PROBLEM STATEMENT: In the records that follow, find each line containing "data" and copy it.

SUPPLIED INFORMATION:
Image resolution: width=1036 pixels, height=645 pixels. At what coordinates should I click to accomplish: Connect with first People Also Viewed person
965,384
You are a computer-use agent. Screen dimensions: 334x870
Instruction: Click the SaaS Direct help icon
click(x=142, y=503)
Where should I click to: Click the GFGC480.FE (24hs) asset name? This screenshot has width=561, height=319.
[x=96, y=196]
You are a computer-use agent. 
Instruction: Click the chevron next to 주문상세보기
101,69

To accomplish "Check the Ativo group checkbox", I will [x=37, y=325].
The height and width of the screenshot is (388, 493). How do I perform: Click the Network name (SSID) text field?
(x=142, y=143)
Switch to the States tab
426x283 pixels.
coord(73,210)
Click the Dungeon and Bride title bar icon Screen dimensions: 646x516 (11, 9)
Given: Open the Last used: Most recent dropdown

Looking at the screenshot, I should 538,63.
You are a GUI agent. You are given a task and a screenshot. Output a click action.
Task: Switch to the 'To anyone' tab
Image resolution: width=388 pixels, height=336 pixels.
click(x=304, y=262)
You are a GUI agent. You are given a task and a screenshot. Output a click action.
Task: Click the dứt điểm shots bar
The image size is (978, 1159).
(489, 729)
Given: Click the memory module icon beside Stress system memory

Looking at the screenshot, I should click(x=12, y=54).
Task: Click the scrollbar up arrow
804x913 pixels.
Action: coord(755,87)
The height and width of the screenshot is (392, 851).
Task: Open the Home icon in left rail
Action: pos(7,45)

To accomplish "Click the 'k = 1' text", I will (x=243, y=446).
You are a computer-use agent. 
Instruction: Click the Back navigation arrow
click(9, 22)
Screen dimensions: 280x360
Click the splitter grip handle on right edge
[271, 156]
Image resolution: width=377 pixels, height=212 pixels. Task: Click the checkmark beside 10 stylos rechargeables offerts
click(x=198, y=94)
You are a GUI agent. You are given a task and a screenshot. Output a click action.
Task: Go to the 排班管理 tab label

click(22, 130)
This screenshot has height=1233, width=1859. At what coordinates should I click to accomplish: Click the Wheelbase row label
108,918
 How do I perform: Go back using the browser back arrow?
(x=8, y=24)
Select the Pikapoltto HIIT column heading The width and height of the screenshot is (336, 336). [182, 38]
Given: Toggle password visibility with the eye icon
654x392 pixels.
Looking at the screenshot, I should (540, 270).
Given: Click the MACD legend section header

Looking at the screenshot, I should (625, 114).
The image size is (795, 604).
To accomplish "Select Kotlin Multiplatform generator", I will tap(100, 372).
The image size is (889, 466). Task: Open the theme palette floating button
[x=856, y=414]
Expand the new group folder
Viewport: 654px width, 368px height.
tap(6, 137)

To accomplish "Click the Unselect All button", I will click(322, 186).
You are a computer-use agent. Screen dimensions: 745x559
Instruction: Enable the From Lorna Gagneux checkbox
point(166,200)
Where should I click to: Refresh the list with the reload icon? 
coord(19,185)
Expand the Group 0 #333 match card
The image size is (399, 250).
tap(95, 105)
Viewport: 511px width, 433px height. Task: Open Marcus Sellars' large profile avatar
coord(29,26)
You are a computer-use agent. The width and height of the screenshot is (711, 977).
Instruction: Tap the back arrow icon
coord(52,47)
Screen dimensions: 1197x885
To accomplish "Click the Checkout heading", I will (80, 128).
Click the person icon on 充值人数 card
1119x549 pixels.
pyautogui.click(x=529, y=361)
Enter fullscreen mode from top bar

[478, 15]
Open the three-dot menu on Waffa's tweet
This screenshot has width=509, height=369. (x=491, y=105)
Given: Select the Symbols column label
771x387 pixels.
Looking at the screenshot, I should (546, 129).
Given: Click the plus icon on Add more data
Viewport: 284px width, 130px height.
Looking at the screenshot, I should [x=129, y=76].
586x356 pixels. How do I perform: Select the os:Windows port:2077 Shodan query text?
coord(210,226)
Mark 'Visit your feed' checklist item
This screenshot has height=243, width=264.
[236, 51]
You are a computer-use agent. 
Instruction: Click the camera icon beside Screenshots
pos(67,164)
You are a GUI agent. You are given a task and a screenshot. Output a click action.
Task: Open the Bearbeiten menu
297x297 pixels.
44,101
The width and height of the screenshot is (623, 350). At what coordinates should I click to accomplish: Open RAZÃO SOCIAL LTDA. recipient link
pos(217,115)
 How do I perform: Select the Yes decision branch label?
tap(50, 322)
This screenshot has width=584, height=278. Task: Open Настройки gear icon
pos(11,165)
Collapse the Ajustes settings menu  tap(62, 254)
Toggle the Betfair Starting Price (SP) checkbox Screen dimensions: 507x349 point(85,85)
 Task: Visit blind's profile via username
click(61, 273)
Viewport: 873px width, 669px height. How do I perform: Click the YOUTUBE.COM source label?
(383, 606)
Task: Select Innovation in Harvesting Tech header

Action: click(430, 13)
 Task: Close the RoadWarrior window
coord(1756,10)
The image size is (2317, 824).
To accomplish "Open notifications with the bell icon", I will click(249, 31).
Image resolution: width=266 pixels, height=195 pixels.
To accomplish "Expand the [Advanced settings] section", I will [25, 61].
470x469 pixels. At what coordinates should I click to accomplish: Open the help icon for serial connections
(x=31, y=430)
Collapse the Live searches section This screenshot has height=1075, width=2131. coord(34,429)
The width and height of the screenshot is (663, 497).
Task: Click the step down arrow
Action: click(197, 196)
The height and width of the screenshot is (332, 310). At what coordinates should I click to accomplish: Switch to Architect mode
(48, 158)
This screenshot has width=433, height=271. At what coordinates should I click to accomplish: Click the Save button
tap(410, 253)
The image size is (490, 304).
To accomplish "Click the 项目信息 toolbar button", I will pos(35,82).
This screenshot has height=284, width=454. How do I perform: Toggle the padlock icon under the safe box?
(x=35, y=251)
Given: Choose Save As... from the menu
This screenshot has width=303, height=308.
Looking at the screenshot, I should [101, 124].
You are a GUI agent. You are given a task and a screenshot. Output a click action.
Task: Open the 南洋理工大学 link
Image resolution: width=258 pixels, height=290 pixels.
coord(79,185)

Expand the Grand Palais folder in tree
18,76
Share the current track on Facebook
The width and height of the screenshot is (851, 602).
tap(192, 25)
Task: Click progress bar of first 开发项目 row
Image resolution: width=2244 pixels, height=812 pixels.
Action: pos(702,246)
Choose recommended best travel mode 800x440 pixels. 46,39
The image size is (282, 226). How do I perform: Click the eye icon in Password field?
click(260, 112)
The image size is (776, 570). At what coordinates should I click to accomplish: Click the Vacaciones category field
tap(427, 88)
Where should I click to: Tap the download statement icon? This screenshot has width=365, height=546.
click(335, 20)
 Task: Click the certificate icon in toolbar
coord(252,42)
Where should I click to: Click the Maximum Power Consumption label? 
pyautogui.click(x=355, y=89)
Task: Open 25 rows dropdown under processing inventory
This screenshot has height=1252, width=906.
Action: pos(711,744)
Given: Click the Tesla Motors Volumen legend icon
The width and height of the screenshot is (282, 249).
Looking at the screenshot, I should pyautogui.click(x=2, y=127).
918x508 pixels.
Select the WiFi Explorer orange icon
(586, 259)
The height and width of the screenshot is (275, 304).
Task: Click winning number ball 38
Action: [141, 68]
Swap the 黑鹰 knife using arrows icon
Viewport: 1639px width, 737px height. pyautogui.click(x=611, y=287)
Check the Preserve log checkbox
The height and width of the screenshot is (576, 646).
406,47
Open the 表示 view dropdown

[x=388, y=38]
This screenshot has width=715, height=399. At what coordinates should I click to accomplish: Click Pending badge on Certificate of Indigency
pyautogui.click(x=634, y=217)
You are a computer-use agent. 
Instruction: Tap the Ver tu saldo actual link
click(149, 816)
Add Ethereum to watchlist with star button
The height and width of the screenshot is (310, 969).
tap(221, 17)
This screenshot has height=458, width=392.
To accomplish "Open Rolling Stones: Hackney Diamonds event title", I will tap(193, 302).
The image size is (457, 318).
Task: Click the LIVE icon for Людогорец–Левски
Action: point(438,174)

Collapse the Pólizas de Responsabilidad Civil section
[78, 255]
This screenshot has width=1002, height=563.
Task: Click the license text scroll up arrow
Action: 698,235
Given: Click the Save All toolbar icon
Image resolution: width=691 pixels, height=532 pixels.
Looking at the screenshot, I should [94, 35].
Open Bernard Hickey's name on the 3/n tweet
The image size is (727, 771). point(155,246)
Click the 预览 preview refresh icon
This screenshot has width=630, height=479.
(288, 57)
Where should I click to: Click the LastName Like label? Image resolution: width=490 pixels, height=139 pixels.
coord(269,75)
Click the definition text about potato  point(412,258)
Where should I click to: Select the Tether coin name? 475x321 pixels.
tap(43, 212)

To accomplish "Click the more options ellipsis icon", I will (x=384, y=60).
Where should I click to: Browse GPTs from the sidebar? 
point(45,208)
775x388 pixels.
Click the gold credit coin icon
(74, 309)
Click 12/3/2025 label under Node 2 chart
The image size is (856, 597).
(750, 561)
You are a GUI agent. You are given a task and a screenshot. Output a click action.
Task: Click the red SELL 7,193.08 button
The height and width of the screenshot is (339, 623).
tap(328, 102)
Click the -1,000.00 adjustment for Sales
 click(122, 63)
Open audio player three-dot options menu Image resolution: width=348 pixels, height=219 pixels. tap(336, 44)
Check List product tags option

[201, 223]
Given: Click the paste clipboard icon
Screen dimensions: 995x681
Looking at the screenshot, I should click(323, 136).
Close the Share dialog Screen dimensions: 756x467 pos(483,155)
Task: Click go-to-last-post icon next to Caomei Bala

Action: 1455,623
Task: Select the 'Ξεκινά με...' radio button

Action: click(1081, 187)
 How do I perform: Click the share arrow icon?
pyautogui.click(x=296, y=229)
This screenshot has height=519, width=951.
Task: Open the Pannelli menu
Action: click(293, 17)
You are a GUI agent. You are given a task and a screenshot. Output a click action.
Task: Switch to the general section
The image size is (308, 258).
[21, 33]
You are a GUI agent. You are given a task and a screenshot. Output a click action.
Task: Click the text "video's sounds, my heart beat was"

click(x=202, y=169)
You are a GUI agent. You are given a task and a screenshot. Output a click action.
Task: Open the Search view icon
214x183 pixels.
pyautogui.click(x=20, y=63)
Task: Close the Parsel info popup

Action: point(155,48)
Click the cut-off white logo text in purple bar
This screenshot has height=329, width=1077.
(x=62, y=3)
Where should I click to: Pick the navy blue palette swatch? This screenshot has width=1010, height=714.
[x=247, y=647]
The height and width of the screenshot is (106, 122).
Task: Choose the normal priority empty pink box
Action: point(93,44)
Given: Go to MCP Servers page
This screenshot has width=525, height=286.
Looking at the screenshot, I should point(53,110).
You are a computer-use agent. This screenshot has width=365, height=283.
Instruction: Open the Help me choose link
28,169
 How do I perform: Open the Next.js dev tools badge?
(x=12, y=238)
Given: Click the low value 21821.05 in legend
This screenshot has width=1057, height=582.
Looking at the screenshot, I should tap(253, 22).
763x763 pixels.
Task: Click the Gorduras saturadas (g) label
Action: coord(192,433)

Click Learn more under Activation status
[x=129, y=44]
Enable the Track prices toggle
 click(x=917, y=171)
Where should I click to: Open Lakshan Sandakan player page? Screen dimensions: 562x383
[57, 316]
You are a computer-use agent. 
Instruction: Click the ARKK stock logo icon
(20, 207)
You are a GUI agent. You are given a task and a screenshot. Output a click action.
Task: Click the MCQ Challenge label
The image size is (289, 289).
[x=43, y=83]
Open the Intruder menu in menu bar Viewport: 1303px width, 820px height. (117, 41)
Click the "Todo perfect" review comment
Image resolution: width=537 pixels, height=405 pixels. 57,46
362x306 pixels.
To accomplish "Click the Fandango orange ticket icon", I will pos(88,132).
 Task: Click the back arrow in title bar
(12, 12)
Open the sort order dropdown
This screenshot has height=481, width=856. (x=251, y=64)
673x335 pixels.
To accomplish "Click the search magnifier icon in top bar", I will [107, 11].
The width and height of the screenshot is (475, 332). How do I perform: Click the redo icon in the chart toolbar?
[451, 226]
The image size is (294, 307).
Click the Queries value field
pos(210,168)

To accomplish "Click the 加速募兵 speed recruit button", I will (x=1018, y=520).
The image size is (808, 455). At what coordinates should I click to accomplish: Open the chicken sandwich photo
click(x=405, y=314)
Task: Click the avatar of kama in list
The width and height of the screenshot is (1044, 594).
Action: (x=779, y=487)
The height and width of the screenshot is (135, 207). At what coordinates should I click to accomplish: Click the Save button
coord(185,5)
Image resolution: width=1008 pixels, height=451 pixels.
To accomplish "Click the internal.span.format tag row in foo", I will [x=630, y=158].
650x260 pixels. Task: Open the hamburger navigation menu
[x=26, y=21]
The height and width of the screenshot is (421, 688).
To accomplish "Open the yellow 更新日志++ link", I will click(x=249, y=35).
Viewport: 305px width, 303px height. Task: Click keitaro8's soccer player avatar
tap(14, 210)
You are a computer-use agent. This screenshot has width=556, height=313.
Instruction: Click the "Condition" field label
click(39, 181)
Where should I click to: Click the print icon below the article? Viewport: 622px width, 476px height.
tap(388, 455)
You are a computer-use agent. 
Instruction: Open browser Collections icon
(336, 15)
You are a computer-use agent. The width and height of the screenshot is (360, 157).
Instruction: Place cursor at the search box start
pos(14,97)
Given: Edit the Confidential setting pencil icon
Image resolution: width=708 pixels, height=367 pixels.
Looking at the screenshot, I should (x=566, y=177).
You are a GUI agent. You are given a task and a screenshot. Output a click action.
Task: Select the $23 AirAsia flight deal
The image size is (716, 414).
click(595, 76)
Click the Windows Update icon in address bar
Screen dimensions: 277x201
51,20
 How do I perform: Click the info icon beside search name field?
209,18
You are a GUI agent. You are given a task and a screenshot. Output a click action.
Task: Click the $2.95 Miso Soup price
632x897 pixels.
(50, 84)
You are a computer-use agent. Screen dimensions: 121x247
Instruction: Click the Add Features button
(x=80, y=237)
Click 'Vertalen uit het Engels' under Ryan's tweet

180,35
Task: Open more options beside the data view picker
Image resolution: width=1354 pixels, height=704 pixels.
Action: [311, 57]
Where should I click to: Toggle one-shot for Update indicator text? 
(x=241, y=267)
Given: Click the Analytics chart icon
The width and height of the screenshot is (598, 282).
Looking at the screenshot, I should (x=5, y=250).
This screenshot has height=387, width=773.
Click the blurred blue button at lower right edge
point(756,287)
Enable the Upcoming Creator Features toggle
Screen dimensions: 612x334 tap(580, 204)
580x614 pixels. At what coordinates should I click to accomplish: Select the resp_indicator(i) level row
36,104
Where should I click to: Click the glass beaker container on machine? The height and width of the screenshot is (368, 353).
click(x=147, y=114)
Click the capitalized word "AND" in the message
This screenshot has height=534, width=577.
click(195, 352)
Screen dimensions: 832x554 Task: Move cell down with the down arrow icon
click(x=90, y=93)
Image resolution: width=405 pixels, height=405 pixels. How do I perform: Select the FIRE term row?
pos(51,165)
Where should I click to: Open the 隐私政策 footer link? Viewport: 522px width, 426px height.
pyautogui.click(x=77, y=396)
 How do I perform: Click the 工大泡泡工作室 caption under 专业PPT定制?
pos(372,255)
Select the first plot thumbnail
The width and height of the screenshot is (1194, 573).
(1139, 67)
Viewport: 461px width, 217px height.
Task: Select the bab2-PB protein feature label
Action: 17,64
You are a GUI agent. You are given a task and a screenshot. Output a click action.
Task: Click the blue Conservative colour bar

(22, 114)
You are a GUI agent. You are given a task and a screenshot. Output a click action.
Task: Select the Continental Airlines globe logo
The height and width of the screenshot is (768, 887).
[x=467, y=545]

ANSWER:
Given: Click the plus icon on Add more data
Task: Open more options beside the data view picker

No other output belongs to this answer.